Army chaplains have long played an integral part in America’s armed forces. In addition to conducting chapel activities on military installations and providing moral and spiritual support on the battlefield, they conduct memorial services for fallen soldiers, minister to survivors, offer counsel on everything from troubled marriages to military bureaucracy, and serve as families’ points of contact for wounded or deceased soldiers—all while risking the dangers of combat alongside their troops. In this thoughtful study, Anne C. Loveland examines the role of the army chaplain since World War II, revealing how the corps has evolved in the wake of cultural and religious upheaval in American society and momentous changes in U.S. strategic relations, warfare, and weaponry. From 1945 to the present, Loveland shows, army chaplains faced several crises that reshaped their roles over time.

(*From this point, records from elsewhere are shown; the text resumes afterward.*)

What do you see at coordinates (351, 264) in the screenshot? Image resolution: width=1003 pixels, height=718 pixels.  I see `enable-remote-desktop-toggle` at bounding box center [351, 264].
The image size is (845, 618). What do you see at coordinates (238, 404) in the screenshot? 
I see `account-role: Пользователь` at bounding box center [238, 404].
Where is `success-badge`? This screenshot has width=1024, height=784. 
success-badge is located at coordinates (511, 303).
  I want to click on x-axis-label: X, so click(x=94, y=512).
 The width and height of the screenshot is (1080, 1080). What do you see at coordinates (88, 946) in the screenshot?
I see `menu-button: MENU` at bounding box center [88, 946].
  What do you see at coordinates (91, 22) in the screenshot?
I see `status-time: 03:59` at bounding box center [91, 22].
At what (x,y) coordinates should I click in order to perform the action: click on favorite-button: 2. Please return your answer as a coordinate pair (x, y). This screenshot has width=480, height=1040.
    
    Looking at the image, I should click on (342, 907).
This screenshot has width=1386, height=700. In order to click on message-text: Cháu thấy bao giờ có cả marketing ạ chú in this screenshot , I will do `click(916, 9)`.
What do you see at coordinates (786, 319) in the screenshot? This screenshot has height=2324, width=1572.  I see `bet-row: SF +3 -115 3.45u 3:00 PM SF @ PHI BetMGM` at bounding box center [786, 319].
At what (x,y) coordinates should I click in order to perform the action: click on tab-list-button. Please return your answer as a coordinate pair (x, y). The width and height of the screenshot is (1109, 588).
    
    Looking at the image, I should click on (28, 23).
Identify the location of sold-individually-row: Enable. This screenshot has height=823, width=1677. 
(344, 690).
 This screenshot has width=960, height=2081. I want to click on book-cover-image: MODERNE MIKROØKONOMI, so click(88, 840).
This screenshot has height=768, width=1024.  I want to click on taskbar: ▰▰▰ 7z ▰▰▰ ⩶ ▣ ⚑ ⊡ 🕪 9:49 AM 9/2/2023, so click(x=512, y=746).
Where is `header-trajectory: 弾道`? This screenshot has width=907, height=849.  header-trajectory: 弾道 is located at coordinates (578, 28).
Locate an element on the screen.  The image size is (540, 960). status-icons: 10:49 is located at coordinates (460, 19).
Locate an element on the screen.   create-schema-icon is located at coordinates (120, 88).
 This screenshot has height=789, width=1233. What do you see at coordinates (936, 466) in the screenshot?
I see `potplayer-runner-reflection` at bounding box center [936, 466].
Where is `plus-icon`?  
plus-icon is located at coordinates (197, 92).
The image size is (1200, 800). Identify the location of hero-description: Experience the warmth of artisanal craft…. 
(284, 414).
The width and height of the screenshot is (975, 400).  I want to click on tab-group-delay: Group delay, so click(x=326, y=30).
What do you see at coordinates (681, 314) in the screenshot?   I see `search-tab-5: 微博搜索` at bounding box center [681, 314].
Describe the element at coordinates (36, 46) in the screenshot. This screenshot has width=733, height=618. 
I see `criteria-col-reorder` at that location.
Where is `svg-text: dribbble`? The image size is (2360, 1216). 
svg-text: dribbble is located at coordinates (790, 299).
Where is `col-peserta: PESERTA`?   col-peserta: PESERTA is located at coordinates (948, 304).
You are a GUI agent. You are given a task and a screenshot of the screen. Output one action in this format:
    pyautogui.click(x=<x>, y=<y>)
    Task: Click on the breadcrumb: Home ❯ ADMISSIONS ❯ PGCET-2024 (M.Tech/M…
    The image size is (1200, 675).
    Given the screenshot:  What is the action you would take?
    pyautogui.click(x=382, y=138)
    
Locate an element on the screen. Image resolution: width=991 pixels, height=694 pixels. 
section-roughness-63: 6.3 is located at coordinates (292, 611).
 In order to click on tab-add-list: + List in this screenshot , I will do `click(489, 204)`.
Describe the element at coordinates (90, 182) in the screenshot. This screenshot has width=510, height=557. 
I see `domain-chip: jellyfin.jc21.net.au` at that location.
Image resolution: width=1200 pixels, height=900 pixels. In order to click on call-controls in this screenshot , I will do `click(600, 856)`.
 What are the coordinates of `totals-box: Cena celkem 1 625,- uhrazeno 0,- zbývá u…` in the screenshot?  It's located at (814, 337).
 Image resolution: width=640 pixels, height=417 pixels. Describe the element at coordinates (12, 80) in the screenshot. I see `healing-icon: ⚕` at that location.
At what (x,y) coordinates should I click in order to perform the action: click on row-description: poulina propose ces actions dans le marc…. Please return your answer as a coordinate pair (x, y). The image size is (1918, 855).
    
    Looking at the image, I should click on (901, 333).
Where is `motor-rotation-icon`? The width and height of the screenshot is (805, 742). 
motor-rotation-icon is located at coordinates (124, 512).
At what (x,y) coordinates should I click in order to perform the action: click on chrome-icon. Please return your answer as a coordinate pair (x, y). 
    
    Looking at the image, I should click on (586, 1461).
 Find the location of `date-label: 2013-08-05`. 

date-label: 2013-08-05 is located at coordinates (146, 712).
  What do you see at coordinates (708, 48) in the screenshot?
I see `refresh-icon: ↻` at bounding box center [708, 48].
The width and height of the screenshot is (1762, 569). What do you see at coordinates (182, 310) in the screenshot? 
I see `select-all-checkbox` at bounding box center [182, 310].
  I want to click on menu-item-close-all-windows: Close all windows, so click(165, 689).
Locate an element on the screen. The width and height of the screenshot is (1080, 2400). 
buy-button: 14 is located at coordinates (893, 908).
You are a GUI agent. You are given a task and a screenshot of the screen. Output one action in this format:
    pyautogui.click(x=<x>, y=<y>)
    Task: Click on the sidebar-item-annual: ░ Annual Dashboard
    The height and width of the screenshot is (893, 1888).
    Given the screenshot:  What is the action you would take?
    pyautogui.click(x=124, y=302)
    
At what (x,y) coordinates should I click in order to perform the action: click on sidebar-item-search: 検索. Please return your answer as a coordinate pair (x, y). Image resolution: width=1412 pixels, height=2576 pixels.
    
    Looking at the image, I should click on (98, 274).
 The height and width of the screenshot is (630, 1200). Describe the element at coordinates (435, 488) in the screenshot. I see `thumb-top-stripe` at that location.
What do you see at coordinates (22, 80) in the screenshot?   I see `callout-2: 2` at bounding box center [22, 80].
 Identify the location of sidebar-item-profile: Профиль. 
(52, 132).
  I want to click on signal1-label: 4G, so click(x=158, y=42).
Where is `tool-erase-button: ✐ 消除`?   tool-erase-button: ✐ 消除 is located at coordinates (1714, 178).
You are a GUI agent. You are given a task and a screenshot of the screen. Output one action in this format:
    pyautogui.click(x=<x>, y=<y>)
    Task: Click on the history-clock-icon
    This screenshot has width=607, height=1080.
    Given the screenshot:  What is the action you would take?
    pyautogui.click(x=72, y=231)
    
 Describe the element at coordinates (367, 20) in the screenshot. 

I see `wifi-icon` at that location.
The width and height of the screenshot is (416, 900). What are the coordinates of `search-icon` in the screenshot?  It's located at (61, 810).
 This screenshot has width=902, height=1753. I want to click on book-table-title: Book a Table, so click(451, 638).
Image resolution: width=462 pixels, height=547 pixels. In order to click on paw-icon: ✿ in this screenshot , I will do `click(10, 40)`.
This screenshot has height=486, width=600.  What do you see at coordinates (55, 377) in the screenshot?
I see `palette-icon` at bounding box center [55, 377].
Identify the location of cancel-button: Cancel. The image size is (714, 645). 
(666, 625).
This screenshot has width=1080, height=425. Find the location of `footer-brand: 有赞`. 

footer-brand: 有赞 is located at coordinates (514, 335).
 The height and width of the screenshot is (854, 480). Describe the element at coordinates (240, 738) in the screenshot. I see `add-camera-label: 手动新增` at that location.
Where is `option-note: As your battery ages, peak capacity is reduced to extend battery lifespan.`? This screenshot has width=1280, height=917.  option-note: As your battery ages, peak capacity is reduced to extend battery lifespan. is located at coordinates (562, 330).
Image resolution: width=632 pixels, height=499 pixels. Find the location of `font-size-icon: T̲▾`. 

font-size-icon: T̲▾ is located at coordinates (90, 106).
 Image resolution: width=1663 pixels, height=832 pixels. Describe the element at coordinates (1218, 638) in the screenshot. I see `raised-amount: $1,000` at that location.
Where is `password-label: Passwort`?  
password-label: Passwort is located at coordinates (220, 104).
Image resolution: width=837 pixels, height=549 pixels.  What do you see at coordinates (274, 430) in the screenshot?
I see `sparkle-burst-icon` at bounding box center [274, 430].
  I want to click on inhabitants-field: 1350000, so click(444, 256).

She chronicles the chaplains’ initiation of the Character Guidance program as a remedy for the soaring rate of venereal disease among soldiers in occupied Europe and Japan after World War II, as well as chaplains’ response to the challenge of increasing secularism and religious pluralism during the “culture wars” of the Vietnam Era.“Religious accommodation,” evangelism and proselytizing, public prayer, and “spiritual fitness”provoked heated controversy among chaplains as well as civilians in the ensuing decades. Then, early in the twenty-first century, chaplains themselves experienced two crisis situations: one the result of the Vietnam-era antichaplain critique, the other a consequence of increasing religious pluralism, secularization, and sectarianism within the Chaplain Corps, as well as in the army and the civilian religious community. By focusing on army chaplains’ evolving, sometimes conflict-ridden relations with military leaders and soldiers on the one hand and the civilian religious community on the other, Loveland reveals how religious trends over the past six decades have impacted the corps and, in turn, helped shape American military culture.


Temples for a Modern God

2013
Temples for a Modern God
Title Temples for a Modern God PDF eBook
Author Jay M. Price
Publisher Oxford University Press
Pages 285
Release 2013
Genre Architecture
ISBN 019992595X

After World War II, Americans constructed an unprecedented number of synagogues, churches, cathedrals, chapels, and other structures. The book is one of the first major studies of American religious architecture in the postwar period, and it reveals the diverse and complicated set of issues that emerged just as one of the nation's biggest building booms unfolded. Price argues that the resulting structures, as often mocked as loved, were physical embodiments of an important time in American religious history.